-- Start Data shown --

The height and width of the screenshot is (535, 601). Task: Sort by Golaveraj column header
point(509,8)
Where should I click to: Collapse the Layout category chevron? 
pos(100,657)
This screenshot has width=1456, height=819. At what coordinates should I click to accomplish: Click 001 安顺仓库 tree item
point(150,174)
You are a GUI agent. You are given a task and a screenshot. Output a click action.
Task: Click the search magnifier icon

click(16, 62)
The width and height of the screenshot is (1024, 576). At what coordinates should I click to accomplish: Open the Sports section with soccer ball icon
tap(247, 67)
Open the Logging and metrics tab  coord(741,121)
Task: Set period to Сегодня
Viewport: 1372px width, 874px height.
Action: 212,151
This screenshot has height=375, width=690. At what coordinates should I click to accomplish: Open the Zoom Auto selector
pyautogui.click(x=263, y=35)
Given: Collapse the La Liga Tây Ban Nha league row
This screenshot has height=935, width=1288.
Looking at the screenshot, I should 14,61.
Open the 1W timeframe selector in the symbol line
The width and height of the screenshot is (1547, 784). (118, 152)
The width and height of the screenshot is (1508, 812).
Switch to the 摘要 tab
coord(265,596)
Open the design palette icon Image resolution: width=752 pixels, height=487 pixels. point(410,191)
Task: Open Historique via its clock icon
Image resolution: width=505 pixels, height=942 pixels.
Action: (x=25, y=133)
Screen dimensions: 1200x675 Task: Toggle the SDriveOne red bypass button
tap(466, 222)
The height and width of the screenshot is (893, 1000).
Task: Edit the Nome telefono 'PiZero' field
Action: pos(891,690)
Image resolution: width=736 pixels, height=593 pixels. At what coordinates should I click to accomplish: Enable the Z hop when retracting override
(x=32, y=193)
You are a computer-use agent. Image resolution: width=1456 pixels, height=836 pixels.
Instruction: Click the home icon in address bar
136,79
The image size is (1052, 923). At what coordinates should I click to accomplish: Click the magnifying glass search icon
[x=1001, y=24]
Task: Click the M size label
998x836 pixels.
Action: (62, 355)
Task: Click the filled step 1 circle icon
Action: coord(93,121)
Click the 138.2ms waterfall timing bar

-- End Data shown --

Rewrite all of the entries above, replacing every "At what coordinates should I click to accomplish" with "Where should I click to" and leaving everything else unchanged.

Result of the task
The height and width of the screenshot is (535, 601). Task: Sort by Golaveraj column header
point(509,8)
Where should I click to: Collapse the Layout category chevron? 
pos(100,657)
This screenshot has width=1456, height=819. Where should I click to: Click 001 安顺仓库 tree item
point(150,174)
You are a GUI agent. You are given a task and a screenshot. Output a click action.
Task: Click the search magnifier icon

click(16, 62)
The width and height of the screenshot is (1024, 576). Where should I click to: Open the Sports section with soccer ball icon
tap(247, 67)
Open the Logging and metrics tab  coord(741,121)
Task: Set period to Сегодня
Viewport: 1372px width, 874px height.
Action: 212,151
This screenshot has height=375, width=690. Where should I click to: Open the Zoom Auto selector
pyautogui.click(x=263, y=35)
Given: Collapse the La Liga Tây Ban Nha league row
This screenshot has height=935, width=1288.
Looking at the screenshot, I should 14,61.
Open the 1W timeframe selector in the symbol line
The width and height of the screenshot is (1547, 784). (118, 152)
The width and height of the screenshot is (1508, 812).
Switch to the 摘要 tab
coord(265,596)
Open the design palette icon Image resolution: width=752 pixels, height=487 pixels. point(410,191)
Task: Open Historique via its clock icon
Image resolution: width=505 pixels, height=942 pixels.
Action: (x=25, y=133)
Screen dimensions: 1200x675 Task: Toggle the SDriveOne red bypass button
tap(466, 222)
The height and width of the screenshot is (893, 1000).
Task: Edit the Nome telefono 'PiZero' field
Action: pos(891,690)
Image resolution: width=736 pixels, height=593 pixels. Where should I click to: Enable the Z hop when retracting override
(x=32, y=193)
You are a computer-use agent. Image resolution: width=1456 pixels, height=836 pixels.
Instruction: Click the home icon in address bar
136,79
The image size is (1052, 923). Where should I click to: Click the magnifying glass search icon
[x=1001, y=24]
Task: Click the M size label
998x836 pixels.
Action: (62, 355)
Task: Click the filled step 1 circle icon
Action: coord(93,121)
Click the 138.2ms waterfall timing bar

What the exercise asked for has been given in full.